**Your objective:**
Put the lines of the rows below into a JSON list of strings, one string per line and no blank lines. Begin at the first line of the rows and stop after the line that contains "[x=55, y=104]".

--

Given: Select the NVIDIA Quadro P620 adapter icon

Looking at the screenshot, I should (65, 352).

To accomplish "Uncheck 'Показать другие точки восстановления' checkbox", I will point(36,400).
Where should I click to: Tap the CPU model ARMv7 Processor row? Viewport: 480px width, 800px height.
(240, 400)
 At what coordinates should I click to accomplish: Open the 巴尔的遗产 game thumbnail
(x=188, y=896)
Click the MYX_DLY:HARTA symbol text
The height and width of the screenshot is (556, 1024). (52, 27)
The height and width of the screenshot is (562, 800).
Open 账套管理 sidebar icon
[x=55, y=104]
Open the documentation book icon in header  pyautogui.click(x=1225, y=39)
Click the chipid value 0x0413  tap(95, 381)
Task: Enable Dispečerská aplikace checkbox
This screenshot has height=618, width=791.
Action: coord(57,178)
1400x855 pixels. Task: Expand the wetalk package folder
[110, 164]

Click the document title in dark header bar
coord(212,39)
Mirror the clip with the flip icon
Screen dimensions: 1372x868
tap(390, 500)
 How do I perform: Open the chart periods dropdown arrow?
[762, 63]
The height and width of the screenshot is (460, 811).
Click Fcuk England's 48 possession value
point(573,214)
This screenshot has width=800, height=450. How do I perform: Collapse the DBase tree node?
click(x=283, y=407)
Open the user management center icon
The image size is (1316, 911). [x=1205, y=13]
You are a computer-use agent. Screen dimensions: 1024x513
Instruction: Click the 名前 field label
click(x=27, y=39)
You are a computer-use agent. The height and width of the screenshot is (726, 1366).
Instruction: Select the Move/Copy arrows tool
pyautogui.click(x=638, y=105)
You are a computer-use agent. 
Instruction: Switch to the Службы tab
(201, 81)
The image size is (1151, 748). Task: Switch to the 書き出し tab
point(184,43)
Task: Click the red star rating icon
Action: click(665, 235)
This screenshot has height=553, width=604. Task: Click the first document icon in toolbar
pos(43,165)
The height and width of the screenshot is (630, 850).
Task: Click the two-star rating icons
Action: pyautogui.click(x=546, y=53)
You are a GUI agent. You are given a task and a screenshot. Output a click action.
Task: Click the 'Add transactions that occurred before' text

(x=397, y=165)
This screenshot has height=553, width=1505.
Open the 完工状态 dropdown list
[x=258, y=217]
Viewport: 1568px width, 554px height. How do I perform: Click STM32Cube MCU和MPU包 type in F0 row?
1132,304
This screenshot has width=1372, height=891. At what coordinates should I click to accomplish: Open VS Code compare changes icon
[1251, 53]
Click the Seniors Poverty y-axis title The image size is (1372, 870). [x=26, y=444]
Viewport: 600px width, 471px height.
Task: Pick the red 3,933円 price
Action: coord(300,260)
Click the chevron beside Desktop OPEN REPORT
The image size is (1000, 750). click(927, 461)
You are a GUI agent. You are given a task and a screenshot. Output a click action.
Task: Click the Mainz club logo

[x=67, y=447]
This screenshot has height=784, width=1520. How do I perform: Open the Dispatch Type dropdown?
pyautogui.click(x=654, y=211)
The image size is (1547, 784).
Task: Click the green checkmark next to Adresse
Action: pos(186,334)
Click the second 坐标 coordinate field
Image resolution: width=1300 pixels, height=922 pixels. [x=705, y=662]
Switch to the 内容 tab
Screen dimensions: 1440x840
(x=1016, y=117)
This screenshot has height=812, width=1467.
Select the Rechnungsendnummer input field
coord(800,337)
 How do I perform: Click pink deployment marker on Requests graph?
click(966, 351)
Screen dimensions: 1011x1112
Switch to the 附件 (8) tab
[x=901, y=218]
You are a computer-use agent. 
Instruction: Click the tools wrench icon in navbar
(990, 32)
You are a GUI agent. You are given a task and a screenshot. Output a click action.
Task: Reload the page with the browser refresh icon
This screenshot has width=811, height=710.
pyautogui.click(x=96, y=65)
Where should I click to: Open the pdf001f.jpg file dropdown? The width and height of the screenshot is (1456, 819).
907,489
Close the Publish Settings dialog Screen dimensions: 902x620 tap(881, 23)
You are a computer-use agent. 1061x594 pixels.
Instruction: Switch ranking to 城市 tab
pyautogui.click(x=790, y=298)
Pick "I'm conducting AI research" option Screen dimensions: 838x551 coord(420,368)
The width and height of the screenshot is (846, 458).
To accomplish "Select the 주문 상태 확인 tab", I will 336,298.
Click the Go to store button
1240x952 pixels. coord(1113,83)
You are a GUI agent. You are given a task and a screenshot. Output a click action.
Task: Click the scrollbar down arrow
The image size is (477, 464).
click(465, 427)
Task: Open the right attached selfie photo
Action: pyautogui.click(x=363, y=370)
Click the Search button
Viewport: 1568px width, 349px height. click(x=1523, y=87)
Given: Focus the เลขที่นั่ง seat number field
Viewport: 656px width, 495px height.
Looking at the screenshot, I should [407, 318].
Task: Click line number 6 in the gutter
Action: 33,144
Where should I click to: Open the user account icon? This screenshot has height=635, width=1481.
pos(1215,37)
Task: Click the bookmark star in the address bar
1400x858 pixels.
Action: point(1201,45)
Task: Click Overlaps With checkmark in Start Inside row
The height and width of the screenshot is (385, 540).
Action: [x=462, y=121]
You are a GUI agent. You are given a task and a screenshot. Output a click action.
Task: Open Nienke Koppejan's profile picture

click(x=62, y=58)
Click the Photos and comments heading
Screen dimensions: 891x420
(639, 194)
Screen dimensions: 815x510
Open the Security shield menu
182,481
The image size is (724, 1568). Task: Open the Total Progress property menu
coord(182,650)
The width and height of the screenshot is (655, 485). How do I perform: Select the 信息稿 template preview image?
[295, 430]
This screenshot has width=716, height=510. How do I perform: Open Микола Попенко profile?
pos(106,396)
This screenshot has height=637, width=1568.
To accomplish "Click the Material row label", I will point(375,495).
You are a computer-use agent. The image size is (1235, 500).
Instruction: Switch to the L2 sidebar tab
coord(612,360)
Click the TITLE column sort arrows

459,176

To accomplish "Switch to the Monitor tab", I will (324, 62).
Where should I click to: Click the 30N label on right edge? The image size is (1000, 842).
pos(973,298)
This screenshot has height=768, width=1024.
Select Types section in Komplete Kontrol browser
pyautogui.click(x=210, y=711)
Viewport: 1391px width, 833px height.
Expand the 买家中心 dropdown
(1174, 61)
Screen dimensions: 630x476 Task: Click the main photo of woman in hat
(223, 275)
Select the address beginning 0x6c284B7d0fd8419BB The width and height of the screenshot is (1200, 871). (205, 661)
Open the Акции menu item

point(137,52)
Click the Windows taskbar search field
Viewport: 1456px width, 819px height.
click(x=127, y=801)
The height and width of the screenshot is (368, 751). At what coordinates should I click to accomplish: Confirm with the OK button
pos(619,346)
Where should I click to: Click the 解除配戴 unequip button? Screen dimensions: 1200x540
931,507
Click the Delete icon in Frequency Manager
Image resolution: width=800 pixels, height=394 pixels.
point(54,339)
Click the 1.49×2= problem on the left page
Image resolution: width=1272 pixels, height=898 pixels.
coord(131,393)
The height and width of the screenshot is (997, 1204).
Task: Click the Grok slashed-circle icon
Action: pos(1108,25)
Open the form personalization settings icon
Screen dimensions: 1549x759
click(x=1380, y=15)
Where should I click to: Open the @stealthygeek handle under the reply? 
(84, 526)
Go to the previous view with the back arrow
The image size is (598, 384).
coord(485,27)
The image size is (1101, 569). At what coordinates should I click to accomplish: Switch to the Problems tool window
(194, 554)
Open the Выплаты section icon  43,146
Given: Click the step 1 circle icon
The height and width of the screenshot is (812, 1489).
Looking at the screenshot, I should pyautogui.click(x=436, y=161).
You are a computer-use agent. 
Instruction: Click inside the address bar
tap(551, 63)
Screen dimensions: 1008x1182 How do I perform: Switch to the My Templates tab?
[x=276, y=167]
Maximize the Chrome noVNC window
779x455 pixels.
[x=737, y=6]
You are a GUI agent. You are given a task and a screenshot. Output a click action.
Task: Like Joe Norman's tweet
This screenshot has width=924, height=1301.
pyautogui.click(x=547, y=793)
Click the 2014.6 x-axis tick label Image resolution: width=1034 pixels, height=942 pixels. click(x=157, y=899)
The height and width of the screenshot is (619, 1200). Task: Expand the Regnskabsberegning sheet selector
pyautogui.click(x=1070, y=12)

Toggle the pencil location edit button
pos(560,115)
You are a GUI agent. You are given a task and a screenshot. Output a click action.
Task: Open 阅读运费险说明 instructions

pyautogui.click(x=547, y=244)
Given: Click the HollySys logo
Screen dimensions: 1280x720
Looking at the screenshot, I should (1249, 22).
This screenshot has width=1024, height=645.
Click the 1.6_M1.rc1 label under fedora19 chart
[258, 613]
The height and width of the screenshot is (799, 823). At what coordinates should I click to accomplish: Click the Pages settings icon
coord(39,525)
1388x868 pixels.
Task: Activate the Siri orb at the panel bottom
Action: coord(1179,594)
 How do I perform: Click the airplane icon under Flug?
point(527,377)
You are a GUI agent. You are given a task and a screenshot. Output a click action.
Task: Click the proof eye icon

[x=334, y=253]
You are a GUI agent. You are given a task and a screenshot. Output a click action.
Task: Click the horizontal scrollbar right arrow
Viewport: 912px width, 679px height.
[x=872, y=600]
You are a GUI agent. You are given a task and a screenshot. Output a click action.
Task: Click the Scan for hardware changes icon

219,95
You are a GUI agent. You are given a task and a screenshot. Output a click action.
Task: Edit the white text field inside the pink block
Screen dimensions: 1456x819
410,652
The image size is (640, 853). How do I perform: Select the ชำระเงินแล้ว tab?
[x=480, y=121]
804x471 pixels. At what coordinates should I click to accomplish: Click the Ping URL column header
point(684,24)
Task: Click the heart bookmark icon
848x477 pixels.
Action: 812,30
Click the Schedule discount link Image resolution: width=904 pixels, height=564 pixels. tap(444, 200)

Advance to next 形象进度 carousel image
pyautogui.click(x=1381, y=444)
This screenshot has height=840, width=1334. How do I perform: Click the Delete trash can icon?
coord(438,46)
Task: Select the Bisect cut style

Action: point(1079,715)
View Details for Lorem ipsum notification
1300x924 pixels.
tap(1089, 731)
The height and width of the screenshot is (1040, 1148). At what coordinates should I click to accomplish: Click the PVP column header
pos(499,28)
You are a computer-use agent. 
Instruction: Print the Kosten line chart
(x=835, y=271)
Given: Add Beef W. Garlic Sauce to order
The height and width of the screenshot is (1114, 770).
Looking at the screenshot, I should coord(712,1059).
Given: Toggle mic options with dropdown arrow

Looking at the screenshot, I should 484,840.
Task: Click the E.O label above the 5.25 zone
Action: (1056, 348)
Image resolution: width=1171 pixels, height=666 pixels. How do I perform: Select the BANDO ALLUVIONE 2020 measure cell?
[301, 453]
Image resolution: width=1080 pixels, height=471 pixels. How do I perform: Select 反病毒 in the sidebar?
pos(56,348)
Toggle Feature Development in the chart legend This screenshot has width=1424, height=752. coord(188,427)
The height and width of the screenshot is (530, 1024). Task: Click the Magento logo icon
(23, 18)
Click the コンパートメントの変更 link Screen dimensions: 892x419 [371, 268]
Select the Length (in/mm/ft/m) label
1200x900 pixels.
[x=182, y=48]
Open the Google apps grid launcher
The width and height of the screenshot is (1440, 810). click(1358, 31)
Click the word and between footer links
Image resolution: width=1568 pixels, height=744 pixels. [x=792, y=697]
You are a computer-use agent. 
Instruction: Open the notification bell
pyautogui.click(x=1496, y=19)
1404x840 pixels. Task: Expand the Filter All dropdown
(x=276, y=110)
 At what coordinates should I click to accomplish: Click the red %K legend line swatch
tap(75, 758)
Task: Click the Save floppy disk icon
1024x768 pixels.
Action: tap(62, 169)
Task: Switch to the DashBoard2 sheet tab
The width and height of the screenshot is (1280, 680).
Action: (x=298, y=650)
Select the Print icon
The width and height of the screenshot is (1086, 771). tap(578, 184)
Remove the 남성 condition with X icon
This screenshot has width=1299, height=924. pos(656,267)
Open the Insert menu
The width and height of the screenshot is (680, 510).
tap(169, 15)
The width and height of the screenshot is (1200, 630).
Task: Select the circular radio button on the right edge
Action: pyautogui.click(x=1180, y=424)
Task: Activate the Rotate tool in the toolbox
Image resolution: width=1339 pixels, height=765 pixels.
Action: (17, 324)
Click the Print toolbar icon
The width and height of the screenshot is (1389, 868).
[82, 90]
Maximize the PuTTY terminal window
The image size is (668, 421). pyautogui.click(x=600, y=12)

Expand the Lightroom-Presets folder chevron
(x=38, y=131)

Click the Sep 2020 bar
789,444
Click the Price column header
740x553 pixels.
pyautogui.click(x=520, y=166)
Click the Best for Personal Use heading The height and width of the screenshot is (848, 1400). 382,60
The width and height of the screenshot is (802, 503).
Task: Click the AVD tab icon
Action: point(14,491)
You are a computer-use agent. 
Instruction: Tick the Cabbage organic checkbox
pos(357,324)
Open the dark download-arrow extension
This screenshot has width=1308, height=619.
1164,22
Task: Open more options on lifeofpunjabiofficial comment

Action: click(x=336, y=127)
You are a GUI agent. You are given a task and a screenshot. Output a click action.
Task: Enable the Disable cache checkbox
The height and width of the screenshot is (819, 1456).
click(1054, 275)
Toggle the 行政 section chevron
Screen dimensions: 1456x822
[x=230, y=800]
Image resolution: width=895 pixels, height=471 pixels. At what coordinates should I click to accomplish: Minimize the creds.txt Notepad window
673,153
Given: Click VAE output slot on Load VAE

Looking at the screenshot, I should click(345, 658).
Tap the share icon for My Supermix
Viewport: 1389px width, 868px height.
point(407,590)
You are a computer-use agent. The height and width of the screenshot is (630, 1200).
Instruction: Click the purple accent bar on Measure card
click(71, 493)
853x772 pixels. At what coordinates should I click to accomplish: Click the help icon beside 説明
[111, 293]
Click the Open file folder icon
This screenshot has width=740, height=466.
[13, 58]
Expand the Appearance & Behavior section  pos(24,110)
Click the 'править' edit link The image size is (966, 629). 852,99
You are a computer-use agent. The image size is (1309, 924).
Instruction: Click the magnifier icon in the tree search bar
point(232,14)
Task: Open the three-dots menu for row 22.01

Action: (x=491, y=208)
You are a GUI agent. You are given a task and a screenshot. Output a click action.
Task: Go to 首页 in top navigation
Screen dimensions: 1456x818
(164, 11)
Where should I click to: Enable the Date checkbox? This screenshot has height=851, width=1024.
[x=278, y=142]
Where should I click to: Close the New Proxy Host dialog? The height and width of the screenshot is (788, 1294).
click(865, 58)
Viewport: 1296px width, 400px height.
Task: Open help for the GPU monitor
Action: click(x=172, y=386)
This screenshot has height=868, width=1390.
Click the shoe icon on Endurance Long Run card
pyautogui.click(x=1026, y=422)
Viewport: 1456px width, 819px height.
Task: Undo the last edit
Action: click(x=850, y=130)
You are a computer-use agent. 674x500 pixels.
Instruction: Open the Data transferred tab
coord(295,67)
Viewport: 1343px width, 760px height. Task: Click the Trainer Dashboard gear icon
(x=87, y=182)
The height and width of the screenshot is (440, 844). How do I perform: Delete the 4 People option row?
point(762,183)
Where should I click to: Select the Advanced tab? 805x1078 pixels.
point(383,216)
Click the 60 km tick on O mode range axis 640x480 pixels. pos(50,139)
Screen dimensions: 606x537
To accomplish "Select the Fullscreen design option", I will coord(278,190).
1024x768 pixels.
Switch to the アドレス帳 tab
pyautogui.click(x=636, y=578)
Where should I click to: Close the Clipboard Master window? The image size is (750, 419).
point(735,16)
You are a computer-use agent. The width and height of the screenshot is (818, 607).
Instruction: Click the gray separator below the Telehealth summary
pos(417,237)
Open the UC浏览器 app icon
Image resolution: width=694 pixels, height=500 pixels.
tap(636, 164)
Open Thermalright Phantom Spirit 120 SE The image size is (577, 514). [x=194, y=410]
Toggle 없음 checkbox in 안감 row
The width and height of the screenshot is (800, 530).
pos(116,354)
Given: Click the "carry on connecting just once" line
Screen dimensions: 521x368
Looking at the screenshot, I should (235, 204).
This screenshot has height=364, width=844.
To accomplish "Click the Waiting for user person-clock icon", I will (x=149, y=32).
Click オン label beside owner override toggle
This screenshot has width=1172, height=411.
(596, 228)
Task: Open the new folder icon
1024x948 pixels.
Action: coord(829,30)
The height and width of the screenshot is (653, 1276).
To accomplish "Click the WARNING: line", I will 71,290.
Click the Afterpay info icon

--

**Result for this exercise:**
[
  "Given: Select the NVIDIA Quadro P620 adapter icon",
  "Looking at the screenshot, I should (65, 352).",
  "To accomplish \"Uncheck 'Показать другие точки восстановления' checkbox\", I will point(36,400).",
  "Where should I click to: Tap the CPU model ARMv7 Processor row? Viewport: 480px width, 800px height.",
  "(240, 400)",
  " At what coordinates should I click to accomplish: Open the 巴尔的遗产 game thumbnail",
  "(x=188, y=896)",
  "Click the MYX_DLY:HARTA symbol text",
  "The height and width of the screenshot is (556, 1024). (52, 27)",
  "The height and width of the screenshot is (562, 800).",
  "Open 账套管理 sidebar icon",
  "[x=55, y=104]"
]